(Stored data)
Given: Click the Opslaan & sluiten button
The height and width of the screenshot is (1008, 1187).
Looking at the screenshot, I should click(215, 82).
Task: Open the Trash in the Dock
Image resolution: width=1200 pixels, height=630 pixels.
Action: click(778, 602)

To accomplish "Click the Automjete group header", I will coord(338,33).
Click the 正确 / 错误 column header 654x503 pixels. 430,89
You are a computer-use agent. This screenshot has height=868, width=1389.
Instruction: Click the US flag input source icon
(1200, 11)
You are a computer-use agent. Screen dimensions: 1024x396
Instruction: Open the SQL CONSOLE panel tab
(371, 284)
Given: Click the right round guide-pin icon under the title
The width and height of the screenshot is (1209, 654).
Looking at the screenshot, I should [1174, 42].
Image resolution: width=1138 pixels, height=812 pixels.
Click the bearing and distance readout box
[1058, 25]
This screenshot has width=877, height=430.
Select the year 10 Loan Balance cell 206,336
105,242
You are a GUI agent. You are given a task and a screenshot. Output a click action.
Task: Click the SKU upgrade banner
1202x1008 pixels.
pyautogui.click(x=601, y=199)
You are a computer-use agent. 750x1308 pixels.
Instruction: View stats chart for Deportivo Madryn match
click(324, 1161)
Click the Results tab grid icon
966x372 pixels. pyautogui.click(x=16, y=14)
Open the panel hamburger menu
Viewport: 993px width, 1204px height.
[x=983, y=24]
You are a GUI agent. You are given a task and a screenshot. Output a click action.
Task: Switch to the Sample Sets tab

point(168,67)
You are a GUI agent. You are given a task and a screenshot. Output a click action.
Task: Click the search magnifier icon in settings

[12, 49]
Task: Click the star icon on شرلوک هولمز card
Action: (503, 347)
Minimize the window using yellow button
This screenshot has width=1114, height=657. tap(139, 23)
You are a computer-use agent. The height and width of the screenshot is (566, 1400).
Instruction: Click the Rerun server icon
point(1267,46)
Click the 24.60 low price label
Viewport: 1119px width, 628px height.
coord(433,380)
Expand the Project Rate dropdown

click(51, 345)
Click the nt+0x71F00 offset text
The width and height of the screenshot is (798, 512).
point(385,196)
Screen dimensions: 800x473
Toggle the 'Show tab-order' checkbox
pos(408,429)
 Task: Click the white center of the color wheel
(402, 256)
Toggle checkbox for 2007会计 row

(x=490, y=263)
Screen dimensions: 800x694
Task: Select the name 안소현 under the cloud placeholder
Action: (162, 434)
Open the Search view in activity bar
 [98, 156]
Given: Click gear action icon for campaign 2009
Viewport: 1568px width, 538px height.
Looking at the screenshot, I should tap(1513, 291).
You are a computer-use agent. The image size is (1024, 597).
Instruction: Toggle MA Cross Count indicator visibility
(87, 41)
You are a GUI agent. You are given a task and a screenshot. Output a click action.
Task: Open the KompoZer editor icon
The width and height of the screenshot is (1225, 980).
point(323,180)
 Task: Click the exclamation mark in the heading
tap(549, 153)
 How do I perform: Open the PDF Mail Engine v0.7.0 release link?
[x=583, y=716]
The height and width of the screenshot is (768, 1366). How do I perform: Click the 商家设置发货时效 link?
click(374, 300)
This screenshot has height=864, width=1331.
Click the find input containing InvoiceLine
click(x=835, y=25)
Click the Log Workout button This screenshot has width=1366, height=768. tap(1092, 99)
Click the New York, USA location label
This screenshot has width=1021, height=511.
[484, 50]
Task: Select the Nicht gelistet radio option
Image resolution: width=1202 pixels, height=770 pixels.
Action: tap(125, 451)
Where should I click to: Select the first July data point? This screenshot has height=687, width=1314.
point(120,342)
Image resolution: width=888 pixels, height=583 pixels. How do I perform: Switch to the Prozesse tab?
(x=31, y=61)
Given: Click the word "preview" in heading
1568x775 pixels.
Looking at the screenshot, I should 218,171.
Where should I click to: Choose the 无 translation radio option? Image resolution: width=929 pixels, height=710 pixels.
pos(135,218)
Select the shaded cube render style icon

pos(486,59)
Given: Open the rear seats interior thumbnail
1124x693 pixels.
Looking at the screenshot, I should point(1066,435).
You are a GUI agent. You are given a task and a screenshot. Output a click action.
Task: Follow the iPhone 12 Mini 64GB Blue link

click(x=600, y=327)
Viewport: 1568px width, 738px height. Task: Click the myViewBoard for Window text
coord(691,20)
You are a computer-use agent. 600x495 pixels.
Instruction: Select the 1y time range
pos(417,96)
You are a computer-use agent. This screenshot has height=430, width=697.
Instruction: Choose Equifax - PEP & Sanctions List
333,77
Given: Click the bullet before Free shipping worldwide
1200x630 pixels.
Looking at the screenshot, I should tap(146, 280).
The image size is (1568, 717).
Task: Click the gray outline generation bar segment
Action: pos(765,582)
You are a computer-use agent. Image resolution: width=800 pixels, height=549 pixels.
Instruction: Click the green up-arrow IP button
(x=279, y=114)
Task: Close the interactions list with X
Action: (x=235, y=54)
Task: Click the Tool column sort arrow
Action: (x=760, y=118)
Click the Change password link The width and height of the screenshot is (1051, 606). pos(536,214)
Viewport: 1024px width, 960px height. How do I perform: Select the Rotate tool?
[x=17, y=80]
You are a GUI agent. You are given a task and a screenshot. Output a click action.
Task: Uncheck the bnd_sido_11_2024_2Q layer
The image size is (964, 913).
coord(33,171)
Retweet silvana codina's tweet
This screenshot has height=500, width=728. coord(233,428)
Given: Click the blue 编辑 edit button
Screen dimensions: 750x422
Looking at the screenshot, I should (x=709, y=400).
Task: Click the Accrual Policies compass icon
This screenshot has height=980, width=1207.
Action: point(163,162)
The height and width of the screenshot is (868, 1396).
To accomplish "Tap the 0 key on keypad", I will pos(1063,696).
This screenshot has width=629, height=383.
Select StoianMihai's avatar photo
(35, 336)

What you have to do:
Produce a verbatim copy of each record above.

The answer:
Given: Click the Opslaan & sluiten button
The height and width of the screenshot is (1008, 1187).
Looking at the screenshot, I should click(215, 82).
Task: Open the Trash in the Dock
Image resolution: width=1200 pixels, height=630 pixels.
Action: click(778, 602)

To accomplish "Click the Automjete group header", I will coord(338,33).
Click the 正确 / 错误 column header 654x503 pixels. 430,89
You are a computer-use agent. This screenshot has height=868, width=1389.
Instruction: Click the US flag input source icon
(1200, 11)
You are a computer-use agent. Screen dimensions: 1024x396
Instruction: Open the SQL CONSOLE panel tab
(371, 284)
Given: Click the right round guide-pin icon under the title
The width and height of the screenshot is (1209, 654).
Looking at the screenshot, I should [1174, 42].
Image resolution: width=1138 pixels, height=812 pixels.
Click the bearing and distance readout box
[1058, 25]
This screenshot has width=877, height=430.
Select the year 10 Loan Balance cell 206,336
105,242
You are a GUI agent. You are given a task and a screenshot. Output a click action.
Task: Click the SKU upgrade banner
1202x1008 pixels.
pyautogui.click(x=601, y=199)
You are a computer-use agent. 750x1308 pixels.
Instruction: View stats chart for Deportivo Madryn match
click(324, 1161)
Click the Results tab grid icon
966x372 pixels. pyautogui.click(x=16, y=14)
Open the panel hamburger menu
Viewport: 993px width, 1204px height.
[x=983, y=24]
You are a GUI agent. You are given a task and a screenshot. Output a click action.
Task: Switch to the Sample Sets tab

point(168,67)
You are a GUI agent. You are given a task and a screenshot. Output a click action.
Task: Click the search magnifier icon in settings

[12, 49]
Task: Click the star icon on شرلوک هولمز card
Action: (503, 347)
Minimize the window using yellow button
This screenshot has width=1114, height=657. tap(139, 23)
You are a computer-use agent. The height and width of the screenshot is (566, 1400).
Instruction: Click the Rerun server icon
point(1267,46)
Click the 24.60 low price label
Viewport: 1119px width, 628px height.
coord(433,380)
Expand the Project Rate dropdown

click(51, 345)
Click the nt+0x71F00 offset text
The width and height of the screenshot is (798, 512).
point(385,196)
Screen dimensions: 800x473
Toggle the 'Show tab-order' checkbox
pos(408,429)
 Task: Click the white center of the color wheel
(402, 256)
Toggle checkbox for 2007会计 row

(x=490, y=263)
Screen dimensions: 800x694
Task: Select the name 안소현 under the cloud placeholder
Action: (162, 434)
Open the Search view in activity bar
 [98, 156]
Given: Click gear action icon for campaign 2009
Viewport: 1568px width, 538px height.
Looking at the screenshot, I should tap(1513, 291).
You are a computer-use agent. The image size is (1024, 597).
Instruction: Toggle MA Cross Count indicator visibility
(87, 41)
You are a GUI agent. You are given a task and a screenshot. Output a click action.
Task: Open the KompoZer editor icon
The width and height of the screenshot is (1225, 980).
point(323,180)
 Task: Click the exclamation mark in the heading
tap(549, 153)
 How do I perform: Open the PDF Mail Engine v0.7.0 release link?
[x=583, y=716]
The height and width of the screenshot is (768, 1366). How do I perform: Click the 商家设置发货时效 link?
click(374, 300)
This screenshot has height=864, width=1331.
Click the find input containing InvoiceLine
click(x=835, y=25)
Click the Log Workout button This screenshot has width=1366, height=768. tap(1092, 99)
Click the New York, USA location label
This screenshot has width=1021, height=511.
[484, 50]
Task: Select the Nicht gelistet radio option
Image resolution: width=1202 pixels, height=770 pixels.
Action: tap(125, 451)
Where should I click to: Select the first July data point? This screenshot has height=687, width=1314.
point(120,342)
Image resolution: width=888 pixels, height=583 pixels. How do I perform: Switch to the Prozesse tab?
(x=31, y=61)
Given: Click the word "preview" in heading
1568x775 pixels.
Looking at the screenshot, I should 218,171.
Where should I click to: Choose the 无 translation radio option? Image resolution: width=929 pixels, height=710 pixels.
pos(135,218)
Select the shaded cube render style icon

pos(486,59)
Given: Open the rear seats interior thumbnail
1124x693 pixels.
Looking at the screenshot, I should point(1066,435).
You are a GUI agent. You are given a task and a screenshot. Output a click action.
Task: Follow the iPhone 12 Mini 64GB Blue link

click(x=600, y=327)
Viewport: 1568px width, 738px height. Task: Click the myViewBoard for Window text
coord(691,20)
You are a computer-use agent. 600x495 pixels.
Instruction: Select the 1y time range
pos(417,96)
You are a computer-use agent. This screenshot has height=430, width=697.
Instruction: Choose Equifax - PEP & Sanctions List
333,77
Given: Click the bullet before Free shipping worldwide
1200x630 pixels.
Looking at the screenshot, I should tap(146, 280).
The image size is (1568, 717).
Task: Click the gray outline generation bar segment
Action: pos(765,582)
You are a computer-use agent. Image resolution: width=800 pixels, height=549 pixels.
Instruction: Click the green up-arrow IP button
(x=279, y=114)
Task: Close the interactions list with X
Action: (x=235, y=54)
Task: Click the Tool column sort arrow
Action: (x=760, y=118)
Click the Change password link The width and height of the screenshot is (1051, 606). pos(536,214)
Viewport: 1024px width, 960px height. How do I perform: Select the Rotate tool?
[x=17, y=80]
You are a GUI agent. You are given a task and a screenshot. Output a click action.
Task: Uncheck the bnd_sido_11_2024_2Q layer
The image size is (964, 913).
coord(33,171)
Retweet silvana codina's tweet
This screenshot has height=500, width=728. coord(233,428)
Given: Click the blue 编辑 edit button
Screen dimensions: 750x422
Looking at the screenshot, I should (x=709, y=400).
Task: Click the Accrual Policies compass icon
This screenshot has height=980, width=1207.
Action: point(163,162)
The height and width of the screenshot is (868, 1396).
To accomplish "Tap the 0 key on keypad", I will pos(1063,696).
This screenshot has width=629, height=383.
Select StoianMihai's avatar photo
(35, 336)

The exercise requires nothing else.